§ Your objective
Write out the data again in full, keeping every character the same.

(Beginning of Records supplied)

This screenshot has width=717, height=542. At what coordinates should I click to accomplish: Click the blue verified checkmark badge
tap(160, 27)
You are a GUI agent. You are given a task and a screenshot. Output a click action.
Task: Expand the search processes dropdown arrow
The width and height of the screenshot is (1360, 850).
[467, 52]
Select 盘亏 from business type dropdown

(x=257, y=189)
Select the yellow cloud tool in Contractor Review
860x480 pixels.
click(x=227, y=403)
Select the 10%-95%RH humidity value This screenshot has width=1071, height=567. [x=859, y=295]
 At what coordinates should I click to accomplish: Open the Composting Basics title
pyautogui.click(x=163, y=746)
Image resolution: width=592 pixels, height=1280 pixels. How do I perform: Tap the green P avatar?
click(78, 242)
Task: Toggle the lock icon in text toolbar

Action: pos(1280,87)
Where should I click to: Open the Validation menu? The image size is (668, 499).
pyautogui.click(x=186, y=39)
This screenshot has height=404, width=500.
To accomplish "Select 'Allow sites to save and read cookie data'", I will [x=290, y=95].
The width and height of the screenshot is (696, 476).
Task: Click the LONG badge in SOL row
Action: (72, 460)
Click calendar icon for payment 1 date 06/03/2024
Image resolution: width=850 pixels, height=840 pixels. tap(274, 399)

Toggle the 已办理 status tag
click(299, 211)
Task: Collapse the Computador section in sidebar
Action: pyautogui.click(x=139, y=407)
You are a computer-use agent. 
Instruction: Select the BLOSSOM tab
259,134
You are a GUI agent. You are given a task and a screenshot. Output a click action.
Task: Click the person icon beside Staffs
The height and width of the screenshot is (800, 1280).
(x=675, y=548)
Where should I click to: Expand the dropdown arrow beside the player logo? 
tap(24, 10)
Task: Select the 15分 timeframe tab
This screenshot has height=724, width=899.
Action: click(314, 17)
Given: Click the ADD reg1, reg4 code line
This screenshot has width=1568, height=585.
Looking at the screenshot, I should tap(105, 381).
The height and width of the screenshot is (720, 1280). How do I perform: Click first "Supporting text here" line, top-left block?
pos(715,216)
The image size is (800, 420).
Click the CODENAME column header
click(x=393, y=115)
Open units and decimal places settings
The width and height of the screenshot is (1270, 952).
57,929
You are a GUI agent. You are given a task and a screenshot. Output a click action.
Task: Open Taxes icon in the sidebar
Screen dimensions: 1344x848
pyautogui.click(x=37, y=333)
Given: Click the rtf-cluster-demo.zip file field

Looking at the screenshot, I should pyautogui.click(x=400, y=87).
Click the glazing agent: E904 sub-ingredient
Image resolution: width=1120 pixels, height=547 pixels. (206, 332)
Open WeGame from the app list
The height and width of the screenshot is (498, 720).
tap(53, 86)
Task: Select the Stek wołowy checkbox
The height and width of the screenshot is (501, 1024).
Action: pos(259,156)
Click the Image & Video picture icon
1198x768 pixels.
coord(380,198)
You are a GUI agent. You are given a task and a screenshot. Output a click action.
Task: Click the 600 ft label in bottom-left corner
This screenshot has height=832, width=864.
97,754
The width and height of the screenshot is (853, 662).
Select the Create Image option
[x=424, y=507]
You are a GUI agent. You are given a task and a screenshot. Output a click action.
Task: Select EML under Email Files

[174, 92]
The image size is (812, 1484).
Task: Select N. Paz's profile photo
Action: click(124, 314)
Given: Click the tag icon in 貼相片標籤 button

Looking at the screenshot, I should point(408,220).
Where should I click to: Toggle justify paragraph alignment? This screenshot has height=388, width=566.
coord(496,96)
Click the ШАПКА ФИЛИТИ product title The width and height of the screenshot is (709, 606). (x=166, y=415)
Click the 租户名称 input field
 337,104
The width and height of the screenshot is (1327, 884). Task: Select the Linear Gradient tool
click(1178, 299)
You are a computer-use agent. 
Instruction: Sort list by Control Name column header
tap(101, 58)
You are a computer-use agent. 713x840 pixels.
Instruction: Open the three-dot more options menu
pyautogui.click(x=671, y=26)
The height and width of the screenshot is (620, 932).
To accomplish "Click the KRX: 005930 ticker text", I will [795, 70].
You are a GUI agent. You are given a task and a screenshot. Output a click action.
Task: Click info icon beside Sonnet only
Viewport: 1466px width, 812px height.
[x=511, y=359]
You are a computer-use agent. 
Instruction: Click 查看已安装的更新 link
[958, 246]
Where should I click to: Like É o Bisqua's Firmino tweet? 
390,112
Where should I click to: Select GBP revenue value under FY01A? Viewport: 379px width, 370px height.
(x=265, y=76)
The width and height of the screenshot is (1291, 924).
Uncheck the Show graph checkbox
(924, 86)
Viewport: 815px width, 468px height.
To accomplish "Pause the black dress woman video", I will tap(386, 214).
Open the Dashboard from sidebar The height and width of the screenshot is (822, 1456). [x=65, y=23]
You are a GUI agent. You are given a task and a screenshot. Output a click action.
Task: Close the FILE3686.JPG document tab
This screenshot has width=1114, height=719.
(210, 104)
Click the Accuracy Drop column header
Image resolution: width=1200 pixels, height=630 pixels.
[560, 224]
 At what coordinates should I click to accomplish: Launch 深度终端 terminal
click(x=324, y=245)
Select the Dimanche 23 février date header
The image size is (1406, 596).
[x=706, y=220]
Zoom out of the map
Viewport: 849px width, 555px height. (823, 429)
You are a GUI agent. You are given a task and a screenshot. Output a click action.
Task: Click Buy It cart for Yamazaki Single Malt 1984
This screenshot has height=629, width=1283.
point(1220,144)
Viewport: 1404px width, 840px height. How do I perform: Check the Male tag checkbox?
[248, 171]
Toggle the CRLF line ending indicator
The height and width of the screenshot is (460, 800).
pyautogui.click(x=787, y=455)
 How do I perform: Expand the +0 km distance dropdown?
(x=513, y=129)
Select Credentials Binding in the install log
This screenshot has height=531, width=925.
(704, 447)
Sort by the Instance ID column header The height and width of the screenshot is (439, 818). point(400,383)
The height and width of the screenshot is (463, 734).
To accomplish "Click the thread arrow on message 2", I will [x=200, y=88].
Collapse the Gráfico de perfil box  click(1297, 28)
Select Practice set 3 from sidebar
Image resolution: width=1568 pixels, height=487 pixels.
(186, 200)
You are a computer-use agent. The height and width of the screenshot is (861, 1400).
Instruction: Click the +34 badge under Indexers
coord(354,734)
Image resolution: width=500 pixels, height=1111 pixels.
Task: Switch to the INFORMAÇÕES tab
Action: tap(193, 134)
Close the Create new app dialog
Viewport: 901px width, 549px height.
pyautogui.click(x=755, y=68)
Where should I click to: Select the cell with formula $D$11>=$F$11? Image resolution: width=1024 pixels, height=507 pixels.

(End of Records supplied)

§ Written response
This screenshot has width=717, height=542. At what coordinates should I click to accomplish: Click the blue verified checkmark badge
tap(160, 27)
You are a GUI agent. You are given a task and a screenshot. Output a click action.
Task: Expand the search processes dropdown arrow
The width and height of the screenshot is (1360, 850).
[467, 52]
Select 盘亏 from business type dropdown

(x=257, y=189)
Select the yellow cloud tool in Contractor Review
860x480 pixels.
click(x=227, y=403)
Select the 10%-95%RH humidity value This screenshot has width=1071, height=567. [x=859, y=295]
 At what coordinates should I click to accomplish: Open the Composting Basics title
pyautogui.click(x=163, y=746)
Image resolution: width=592 pixels, height=1280 pixels. How do I perform: Tap the green P avatar?
click(78, 242)
Task: Toggle the lock icon in text toolbar

Action: pos(1280,87)
Where should I click to: Open the Validation menu? The image size is (668, 499).
pyautogui.click(x=186, y=39)
This screenshot has height=404, width=500.
To accomplish "Select 'Allow sites to save and read cookie data'", I will [x=290, y=95].
The width and height of the screenshot is (696, 476).
Task: Click the LONG badge in SOL row
Action: (72, 460)
Click calendar icon for payment 1 date 06/03/2024
Image resolution: width=850 pixels, height=840 pixels. tap(274, 399)

Toggle the 已办理 status tag
click(299, 211)
Task: Collapse the Computador section in sidebar
Action: pyautogui.click(x=139, y=407)
You are a computer-use agent. 
Instruction: Select the BLOSSOM tab
259,134
You are a GUI agent. You are given a task and a screenshot. Output a click action.
Task: Click the person icon beside Staffs
The height and width of the screenshot is (800, 1280).
(x=675, y=548)
Where should I click to: Expand the dropdown arrow beside the player logo? 
tap(24, 10)
Task: Select the 15分 timeframe tab
This screenshot has height=724, width=899.
Action: click(314, 17)
Given: Click the ADD reg1, reg4 code line
This screenshot has width=1568, height=585.
Looking at the screenshot, I should tap(105, 381).
The height and width of the screenshot is (720, 1280). How do I perform: Click first "Supporting text here" line, top-left block?
pos(715,216)
The image size is (800, 420).
Click the CODENAME column header
click(x=393, y=115)
Open units and decimal places settings
The width and height of the screenshot is (1270, 952).
57,929
You are a GUI agent. You are given a task and a screenshot. Output a click action.
Task: Open Taxes icon in the sidebar
Screen dimensions: 1344x848
pyautogui.click(x=37, y=333)
Given: Click the rtf-cluster-demo.zip file field

Looking at the screenshot, I should pyautogui.click(x=400, y=87).
Click the glazing agent: E904 sub-ingredient
Image resolution: width=1120 pixels, height=547 pixels. (206, 332)
Open WeGame from the app list
The height and width of the screenshot is (498, 720).
tap(53, 86)
Task: Select the Stek wołowy checkbox
The height and width of the screenshot is (501, 1024).
Action: pos(259,156)
Click the Image & Video picture icon
1198x768 pixels.
coord(380,198)
You are a GUI agent. You are given a task and a screenshot. Output a click action.
Task: Click the 600 ft label in bottom-left corner
This screenshot has height=832, width=864.
97,754
The width and height of the screenshot is (853, 662).
Select the Create Image option
[x=424, y=507]
You are a GUI agent. You are given a task and a screenshot. Output a click action.
Task: Select EML under Email Files

[174, 92]
The image size is (812, 1484).
Task: Select N. Paz's profile photo
Action: click(124, 314)
Given: Click the tag icon in 貼相片標籤 button

Looking at the screenshot, I should point(408,220).
Where should I click to: Toggle justify paragraph alignment? This screenshot has height=388, width=566.
coord(496,96)
Click the ШАПКА ФИЛИТИ product title The width and height of the screenshot is (709, 606). (x=166, y=415)
Click the 租户名称 input field
 337,104
The width and height of the screenshot is (1327, 884). Task: Select the Linear Gradient tool
click(1178, 299)
You are a computer-use agent. 
Instruction: Sort list by Control Name column header
tap(101, 58)
You are a computer-use agent. 713x840 pixels.
Instruction: Open the three-dot more options menu
pyautogui.click(x=671, y=26)
The height and width of the screenshot is (620, 932).
To accomplish "Click the KRX: 005930 ticker text", I will [795, 70].
You are a GUI agent. You are given a task and a screenshot. Output a click action.
Task: Click info icon beside Sonnet only
Viewport: 1466px width, 812px height.
[x=511, y=359]
You are a computer-use agent. 
Instruction: Click 查看已安装的更新 link
[958, 246]
Where should I click to: Like É o Bisqua's Firmino tweet? 
390,112
Where should I click to: Select GBP revenue value under FY01A? Viewport: 379px width, 370px height.
(x=265, y=76)
The width and height of the screenshot is (1291, 924).
Uncheck the Show graph checkbox
(924, 86)
Viewport: 815px width, 468px height.
To accomplish "Pause the black dress woman video", I will tap(386, 214).
Open the Dashboard from sidebar The height and width of the screenshot is (822, 1456). [x=65, y=23]
You are a GUI agent. You are given a task and a screenshot. Output a click action.
Task: Close the FILE3686.JPG document tab
This screenshot has width=1114, height=719.
(210, 104)
Click the Accuracy Drop column header
Image resolution: width=1200 pixels, height=630 pixels.
[560, 224]
 At what coordinates should I click to accomplish: Launch 深度终端 terminal
click(x=324, y=245)
Select the Dimanche 23 février date header
The image size is (1406, 596).
[x=706, y=220]
Zoom out of the map
Viewport: 849px width, 555px height. (823, 429)
You are a GUI agent. You are given a task and a screenshot. Output a click action.
Task: Click Buy It cart for Yamazaki Single Malt 1984
This screenshot has height=629, width=1283.
point(1220,144)
Viewport: 1404px width, 840px height. How do I perform: Check the Male tag checkbox?
[248, 171]
Toggle the CRLF line ending indicator
The height and width of the screenshot is (460, 800).
pyautogui.click(x=787, y=455)
 How do I perform: Expand the +0 km distance dropdown?
(x=513, y=129)
Select Credentials Binding in the install log
This screenshot has height=531, width=925.
(704, 447)
Sort by the Instance ID column header The height and width of the screenshot is (439, 818). point(400,383)
The height and width of the screenshot is (463, 734).
To accomplish "Click the thread arrow on message 2", I will [x=200, y=88].
Collapse the Gráfico de perfil box  click(1297, 28)
Select Practice set 3 from sidebar
Image resolution: width=1568 pixels, height=487 pixels.
(186, 200)
You are a computer-use agent. The height and width of the screenshot is (861, 1400).
Instruction: Click the +34 badge under Indexers
coord(354,734)
Image resolution: width=500 pixels, height=1111 pixels.
Task: Switch to the INFORMAÇÕES tab
Action: tap(193, 134)
Close the Create new app dialog
Viewport: 901px width, 549px height.
pyautogui.click(x=755, y=68)
Where should I click to: Select the cell with formula $D$11>=$F$11? Image resolution: width=1024 pixels, height=507 pixels.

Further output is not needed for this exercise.